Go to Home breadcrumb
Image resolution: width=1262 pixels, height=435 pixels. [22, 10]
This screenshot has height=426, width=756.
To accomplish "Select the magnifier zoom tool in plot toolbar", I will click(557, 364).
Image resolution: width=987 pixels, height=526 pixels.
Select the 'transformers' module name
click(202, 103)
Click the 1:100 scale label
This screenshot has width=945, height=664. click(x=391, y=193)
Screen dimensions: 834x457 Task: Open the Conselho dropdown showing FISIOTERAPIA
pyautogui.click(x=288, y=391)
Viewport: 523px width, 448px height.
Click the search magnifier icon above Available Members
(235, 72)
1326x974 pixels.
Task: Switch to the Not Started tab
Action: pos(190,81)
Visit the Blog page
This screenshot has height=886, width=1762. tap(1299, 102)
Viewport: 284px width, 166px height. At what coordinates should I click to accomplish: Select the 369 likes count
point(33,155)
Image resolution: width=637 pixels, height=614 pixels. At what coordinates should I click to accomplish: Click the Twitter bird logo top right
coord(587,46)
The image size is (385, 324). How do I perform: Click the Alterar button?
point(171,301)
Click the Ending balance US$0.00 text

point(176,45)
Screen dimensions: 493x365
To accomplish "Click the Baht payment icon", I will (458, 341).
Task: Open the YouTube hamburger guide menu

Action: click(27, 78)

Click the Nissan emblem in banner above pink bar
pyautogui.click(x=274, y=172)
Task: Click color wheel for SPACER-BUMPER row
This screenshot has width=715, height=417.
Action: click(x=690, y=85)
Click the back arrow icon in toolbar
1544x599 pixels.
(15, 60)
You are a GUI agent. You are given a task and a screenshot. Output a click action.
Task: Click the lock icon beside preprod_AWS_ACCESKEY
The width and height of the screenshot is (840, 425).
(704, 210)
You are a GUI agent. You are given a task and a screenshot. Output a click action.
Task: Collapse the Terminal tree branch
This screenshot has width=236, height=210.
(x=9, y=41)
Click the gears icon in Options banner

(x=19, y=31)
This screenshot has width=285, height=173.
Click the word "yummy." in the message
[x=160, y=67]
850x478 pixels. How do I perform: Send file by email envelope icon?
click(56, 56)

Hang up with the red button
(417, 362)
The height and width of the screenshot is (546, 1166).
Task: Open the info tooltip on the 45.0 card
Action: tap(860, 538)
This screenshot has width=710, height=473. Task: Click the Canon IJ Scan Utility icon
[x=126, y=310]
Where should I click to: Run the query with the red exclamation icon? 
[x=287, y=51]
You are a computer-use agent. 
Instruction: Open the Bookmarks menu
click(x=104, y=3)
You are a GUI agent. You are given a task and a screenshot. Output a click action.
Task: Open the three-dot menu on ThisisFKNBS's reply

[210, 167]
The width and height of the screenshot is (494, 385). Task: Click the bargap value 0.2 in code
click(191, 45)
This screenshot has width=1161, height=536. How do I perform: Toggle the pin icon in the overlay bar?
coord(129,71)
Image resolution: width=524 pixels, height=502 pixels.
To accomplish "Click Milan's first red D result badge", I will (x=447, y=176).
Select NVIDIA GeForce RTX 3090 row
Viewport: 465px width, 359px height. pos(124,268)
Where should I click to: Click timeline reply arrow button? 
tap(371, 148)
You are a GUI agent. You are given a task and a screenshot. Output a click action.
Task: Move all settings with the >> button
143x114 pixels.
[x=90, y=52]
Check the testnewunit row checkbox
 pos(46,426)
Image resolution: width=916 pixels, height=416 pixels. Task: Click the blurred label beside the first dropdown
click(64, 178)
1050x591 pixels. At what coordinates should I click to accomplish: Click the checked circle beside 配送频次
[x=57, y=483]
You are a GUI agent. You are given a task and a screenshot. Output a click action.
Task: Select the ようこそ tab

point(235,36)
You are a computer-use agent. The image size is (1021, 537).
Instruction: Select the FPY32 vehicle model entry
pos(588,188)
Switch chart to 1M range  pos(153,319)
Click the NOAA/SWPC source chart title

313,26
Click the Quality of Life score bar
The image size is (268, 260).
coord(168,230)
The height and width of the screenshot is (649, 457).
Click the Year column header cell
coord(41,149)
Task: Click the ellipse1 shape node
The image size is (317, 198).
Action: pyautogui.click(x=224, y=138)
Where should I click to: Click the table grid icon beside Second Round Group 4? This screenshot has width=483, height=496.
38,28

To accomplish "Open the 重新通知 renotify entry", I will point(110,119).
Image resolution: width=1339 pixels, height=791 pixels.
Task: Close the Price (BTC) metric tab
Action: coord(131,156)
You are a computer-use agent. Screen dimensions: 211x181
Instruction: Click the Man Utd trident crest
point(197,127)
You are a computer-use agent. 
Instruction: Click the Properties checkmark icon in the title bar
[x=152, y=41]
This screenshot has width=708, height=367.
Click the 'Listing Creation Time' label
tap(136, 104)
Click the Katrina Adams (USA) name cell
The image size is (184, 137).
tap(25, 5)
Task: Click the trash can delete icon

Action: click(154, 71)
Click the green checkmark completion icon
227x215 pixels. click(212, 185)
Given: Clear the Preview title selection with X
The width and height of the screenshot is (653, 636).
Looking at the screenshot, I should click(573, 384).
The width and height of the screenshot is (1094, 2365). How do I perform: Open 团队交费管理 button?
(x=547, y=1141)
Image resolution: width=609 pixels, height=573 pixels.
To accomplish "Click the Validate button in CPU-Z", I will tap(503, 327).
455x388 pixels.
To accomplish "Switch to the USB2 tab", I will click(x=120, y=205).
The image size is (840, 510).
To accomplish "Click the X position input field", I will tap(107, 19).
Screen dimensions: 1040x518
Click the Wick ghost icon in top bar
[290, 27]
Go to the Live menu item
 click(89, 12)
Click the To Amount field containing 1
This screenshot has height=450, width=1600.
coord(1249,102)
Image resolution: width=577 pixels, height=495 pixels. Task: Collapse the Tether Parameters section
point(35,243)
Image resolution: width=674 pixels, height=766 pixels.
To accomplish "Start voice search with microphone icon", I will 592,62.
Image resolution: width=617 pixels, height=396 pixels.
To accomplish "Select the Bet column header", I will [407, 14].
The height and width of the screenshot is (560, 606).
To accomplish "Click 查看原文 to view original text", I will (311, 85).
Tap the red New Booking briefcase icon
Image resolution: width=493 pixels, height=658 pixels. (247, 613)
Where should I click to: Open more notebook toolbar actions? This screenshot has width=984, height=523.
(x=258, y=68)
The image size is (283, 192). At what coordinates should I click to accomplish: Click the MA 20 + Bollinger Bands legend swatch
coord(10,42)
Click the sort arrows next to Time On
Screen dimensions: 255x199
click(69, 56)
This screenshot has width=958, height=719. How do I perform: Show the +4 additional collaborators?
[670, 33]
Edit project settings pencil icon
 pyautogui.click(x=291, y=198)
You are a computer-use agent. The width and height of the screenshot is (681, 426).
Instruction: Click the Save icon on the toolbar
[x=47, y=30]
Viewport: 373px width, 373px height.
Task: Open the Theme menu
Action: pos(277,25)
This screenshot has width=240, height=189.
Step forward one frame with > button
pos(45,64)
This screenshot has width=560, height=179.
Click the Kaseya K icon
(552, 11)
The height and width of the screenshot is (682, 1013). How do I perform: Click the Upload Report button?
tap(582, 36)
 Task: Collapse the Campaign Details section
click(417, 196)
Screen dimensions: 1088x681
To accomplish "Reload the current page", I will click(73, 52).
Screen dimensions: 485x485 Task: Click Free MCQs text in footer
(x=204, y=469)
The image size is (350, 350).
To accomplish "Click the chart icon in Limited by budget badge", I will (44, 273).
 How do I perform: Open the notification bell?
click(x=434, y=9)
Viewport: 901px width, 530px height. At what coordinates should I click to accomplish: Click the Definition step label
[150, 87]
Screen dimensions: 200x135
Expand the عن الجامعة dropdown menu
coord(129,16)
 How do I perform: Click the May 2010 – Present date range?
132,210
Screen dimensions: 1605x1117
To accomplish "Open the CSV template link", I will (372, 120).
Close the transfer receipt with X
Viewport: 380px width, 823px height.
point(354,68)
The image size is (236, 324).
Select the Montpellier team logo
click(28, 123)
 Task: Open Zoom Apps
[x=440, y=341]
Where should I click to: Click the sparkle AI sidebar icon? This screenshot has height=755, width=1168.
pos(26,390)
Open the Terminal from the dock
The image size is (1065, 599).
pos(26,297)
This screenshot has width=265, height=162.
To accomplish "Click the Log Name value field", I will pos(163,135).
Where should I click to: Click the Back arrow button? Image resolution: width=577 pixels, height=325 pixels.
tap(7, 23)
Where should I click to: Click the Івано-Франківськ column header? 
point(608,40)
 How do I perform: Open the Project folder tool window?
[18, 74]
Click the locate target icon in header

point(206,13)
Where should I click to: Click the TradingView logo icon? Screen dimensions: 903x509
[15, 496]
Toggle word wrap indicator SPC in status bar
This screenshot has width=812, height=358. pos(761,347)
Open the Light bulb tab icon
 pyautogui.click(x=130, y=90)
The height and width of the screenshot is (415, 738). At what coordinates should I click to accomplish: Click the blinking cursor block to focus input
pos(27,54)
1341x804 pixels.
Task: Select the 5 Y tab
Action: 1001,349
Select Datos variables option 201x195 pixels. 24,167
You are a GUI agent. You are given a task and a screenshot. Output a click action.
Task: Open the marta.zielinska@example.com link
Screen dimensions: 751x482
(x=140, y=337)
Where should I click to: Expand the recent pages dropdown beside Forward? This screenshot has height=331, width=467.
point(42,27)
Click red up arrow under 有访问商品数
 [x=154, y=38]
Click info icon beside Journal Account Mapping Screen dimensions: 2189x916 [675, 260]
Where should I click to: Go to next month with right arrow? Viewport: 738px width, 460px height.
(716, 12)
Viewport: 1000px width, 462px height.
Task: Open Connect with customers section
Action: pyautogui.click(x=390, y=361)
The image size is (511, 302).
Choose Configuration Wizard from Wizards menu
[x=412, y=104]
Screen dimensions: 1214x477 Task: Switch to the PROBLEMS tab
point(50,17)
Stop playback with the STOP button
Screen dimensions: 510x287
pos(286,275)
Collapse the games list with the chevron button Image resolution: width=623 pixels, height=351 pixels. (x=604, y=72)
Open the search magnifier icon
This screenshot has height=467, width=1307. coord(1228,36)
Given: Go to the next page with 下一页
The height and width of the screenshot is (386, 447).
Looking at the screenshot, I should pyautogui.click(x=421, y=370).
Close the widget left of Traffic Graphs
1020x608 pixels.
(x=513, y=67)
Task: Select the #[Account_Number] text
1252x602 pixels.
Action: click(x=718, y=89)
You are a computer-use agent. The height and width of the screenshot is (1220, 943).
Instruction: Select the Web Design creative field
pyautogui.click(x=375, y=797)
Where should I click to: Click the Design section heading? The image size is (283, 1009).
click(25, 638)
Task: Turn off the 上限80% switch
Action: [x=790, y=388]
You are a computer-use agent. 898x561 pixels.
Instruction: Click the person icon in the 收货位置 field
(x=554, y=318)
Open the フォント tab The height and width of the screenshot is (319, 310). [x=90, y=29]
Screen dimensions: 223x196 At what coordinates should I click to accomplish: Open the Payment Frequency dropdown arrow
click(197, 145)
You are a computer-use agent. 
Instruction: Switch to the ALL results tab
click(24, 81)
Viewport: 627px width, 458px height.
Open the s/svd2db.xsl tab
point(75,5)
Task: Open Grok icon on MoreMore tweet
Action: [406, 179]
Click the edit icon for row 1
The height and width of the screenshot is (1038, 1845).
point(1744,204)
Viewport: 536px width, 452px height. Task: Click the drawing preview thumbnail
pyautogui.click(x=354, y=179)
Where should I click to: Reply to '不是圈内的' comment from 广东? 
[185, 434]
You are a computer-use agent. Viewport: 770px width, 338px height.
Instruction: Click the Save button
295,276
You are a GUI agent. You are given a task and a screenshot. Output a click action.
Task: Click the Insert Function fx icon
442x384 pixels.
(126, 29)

**DIRECTIONS**
Where a line of the records contains the word "computer", copy that line.

**ANSWER TO THE EXERCISE**
You are a computer-use agent. 
You are a computer-use agent. The image size is (1021, 537).
You are a computer-use agent. Screen dimensions: 211x181
You are a computer-use agent. 
You are a computer-use agent. The width and height of the screenshot is (681, 426).
You are a computer-use agent. The height and width of the screenshot is (1220, 943).
You are a computer-use agent. 898x561 pixels.
You are a computer-use agent. 
You are a computer-use agent. Viewport: 770px width, 338px height.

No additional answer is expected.